_TEXT UNDER STUDY_
■ ■ ■ ■ ■ ■ ■
To test the specificity of the assay we performed qPCR experiments with DNA from all MTBC lineages (except lineage 7 due to unavailability), human DNA, a mock sample with mixed DNA from 20 different bacterial species (ATCC® MSA-1002™ and 17 different species of NTM (Supplementary Methods 2).
The reaction efficiency was calculated using serial dilutions of pure H37Rv DNA as template (0.5 ng/ul to 0.5*10-5 ng/ul). In addition, we evaluated the performance of the assay detecting and quantifying MTBC DNA in a test set of clinical samples. We used extracted DNA from 12 homogenized sputum samples from culture-positive TB patients, two of them with negative smear microscopy. We also used a DNA extraction from a non-TB patient sputum to spike in known concentrations of pure H37Rv DNA (0.5 ng/ul to 0.5*10-5 ng/ul), to calculate the reaction efficiency in clinical samples.
All the qPCR reactions were carried out using hydrolysis probes chemistry (FAM/BHQ) in a total volume of 20ul, containing 10ul of Kapa Probe Fast Master Mix 2X (Kapa Biosystems), 250mM of each primer, 350mM of probe and 2ul of sample. All were performed in a Roche Lightcycler 96 (Roche Diagnostics), with two replicates per sample and including reactions with no template as negative controls (NTC). When calculating reaction efficiencies, we used three replicates per point instead of two. The conditions for each assay comprised an initial denaturation step at 95°C for 3 minutes, followed by 55 amplification cycles as follows: 20 seconds at 60°C for annealing, 1 second at 72°C for extension, and 10 seconds at 95°C for denaturation. The results were analyzed with LightCycler 96 ® 1.1 software. Triplicates of each assay were carried out to check the reproducibility.
Bacterial culture, clinical specimens and DNA extraction
All the DNA extractions were performed in our laboratory except for the commercial DNA mix of 20 bacterial species. Available cultures of different NTM species were subcultured in in 7H11 solid agar media and then the DNA extracted following the standard CTAB protocol[41] with an inactivation step of 1 hour at 80°C. DNA concentrations were measured with the Qubit fluorometer (dsDNA high-sensitivity kit) and samples with a concentration higher than 1ng/ul were normalized to 1ng/ul. In the case of the 13 sputum specimens, DNA extraction was performed as described by Votintseva et al[42]. All the samples were handled in a BSL-3 until DNA was extracted and purified.
■ ■ ■ ■ ■ ■ ■
_THE DATA_
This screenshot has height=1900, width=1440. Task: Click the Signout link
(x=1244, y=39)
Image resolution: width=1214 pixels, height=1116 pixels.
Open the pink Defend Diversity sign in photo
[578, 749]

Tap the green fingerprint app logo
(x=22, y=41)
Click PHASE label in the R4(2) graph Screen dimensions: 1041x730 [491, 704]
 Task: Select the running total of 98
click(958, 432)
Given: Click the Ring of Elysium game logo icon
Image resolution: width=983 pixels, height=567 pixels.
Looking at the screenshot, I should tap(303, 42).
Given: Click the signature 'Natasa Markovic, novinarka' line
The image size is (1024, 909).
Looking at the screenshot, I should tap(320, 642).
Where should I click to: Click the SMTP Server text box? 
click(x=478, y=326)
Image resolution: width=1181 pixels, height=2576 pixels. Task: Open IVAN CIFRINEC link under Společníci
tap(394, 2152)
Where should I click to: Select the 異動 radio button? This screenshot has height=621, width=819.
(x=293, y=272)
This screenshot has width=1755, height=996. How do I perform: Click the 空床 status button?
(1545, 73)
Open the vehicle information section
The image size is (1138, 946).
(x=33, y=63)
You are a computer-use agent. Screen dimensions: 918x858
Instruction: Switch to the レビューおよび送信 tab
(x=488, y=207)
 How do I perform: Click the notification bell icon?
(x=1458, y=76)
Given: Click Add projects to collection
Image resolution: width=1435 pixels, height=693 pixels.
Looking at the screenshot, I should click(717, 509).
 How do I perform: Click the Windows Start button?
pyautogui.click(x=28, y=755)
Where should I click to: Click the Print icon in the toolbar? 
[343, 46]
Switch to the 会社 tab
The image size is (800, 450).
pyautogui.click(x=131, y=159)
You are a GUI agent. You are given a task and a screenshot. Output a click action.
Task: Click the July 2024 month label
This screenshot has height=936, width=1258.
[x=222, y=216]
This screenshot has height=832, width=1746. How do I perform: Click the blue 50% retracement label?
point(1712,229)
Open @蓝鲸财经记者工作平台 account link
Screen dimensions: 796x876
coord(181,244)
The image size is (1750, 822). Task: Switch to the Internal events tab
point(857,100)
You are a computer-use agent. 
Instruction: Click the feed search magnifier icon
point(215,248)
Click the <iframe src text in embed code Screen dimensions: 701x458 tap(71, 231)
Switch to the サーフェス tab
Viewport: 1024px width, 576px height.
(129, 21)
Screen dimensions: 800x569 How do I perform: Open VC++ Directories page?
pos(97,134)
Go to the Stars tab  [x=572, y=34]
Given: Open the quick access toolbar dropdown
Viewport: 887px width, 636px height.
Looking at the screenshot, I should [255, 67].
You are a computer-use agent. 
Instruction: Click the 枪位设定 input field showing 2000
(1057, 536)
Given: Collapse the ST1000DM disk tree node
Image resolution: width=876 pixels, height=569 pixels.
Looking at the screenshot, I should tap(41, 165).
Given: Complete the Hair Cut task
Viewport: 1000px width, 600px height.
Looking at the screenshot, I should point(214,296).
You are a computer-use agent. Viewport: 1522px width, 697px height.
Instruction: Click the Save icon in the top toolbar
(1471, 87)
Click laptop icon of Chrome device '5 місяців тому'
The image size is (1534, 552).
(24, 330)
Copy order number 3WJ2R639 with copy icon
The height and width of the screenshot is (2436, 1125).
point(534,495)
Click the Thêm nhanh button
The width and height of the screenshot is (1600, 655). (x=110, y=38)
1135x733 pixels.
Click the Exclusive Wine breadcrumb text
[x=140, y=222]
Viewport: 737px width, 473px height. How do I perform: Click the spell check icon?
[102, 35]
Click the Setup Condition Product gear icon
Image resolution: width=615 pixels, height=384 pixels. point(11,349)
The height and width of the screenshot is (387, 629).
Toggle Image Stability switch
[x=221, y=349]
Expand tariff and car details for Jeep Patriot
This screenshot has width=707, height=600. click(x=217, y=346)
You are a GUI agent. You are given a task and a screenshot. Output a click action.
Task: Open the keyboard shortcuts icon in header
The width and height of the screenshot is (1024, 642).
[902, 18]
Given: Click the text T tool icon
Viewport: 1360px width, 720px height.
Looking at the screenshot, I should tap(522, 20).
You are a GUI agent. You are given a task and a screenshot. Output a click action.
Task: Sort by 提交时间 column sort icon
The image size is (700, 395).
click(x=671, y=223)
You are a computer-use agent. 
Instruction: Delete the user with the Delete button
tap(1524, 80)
■ ■ ■ ■ ■ ■ ■
_REQUIRED WORK_
a) In the text on the qPCR assay for MTBC DNA, how many amplification cycles followed the initial denaturation step?
b) Resume the text on the qPCR assay for MTBC DNA, starting right after its final sentence.

_RESPONSES BY TASK_
a) 55 amplification cycles.

b)
Ethics approval
The clinical specimens used in this study were collected as part of the surveillance program of communicable diseases by the General Directorate of Public Health of the Comunidad Valenciana and, as such, falls outside the mandate of the corresponding Ethics Committee for Biomedical Research. All personal information was anonymized and no data allowing individual identification was retained.
Results
We identified 40 genes to be uniquely present in members of the MTBC according to our filtering parameters (Figure 1). After evaluating their genetic diversity across a database of more than 4,700 MTBC strains, we observed that the median number of SNPs per base was 0.07, with some of these genes showing either higher or lower diversities (up to 0.1 and 0.04 SNPs/base respectively), probably as a result of different selective pressures. Importantly, although most of the polymorphisms analyzed were strain-specific, we observed high prevalent polymorphisms as well (Figure 1, Supplementary File 1). For instance, Rv0610c showed a SNP present in 4182 strains and Rv2823c showed an insertion in 4,345 strains. Analysis of the phylogenetic distribution of these polymorphisms confirmed that they mapped to deep branches in the phylogeny. For example, the SNP in Rv0610c affected all modern lineages (L2, L3, L4).
Among these, 9 genes were discarded as potential diagnostic markers since they were included in regions of difference (RD) 182 (Rv2274c) and RD 207 (Rv2816c-Rv2820c) as described in Gagneux et al.[43] or were in variable genomic regions associated to CRISPR elements (Rv2816c-2823c)[44]. Another gene, Rv3424c was also discarded as we found it to be duplicated in a very labile genomic region, between the (putative) transposase of the insertion sequence IS1532 and PPE 59. Therefore, the curated list of MTBC-specific diagnostic markers finally consisted in 30 genes (Figure 1).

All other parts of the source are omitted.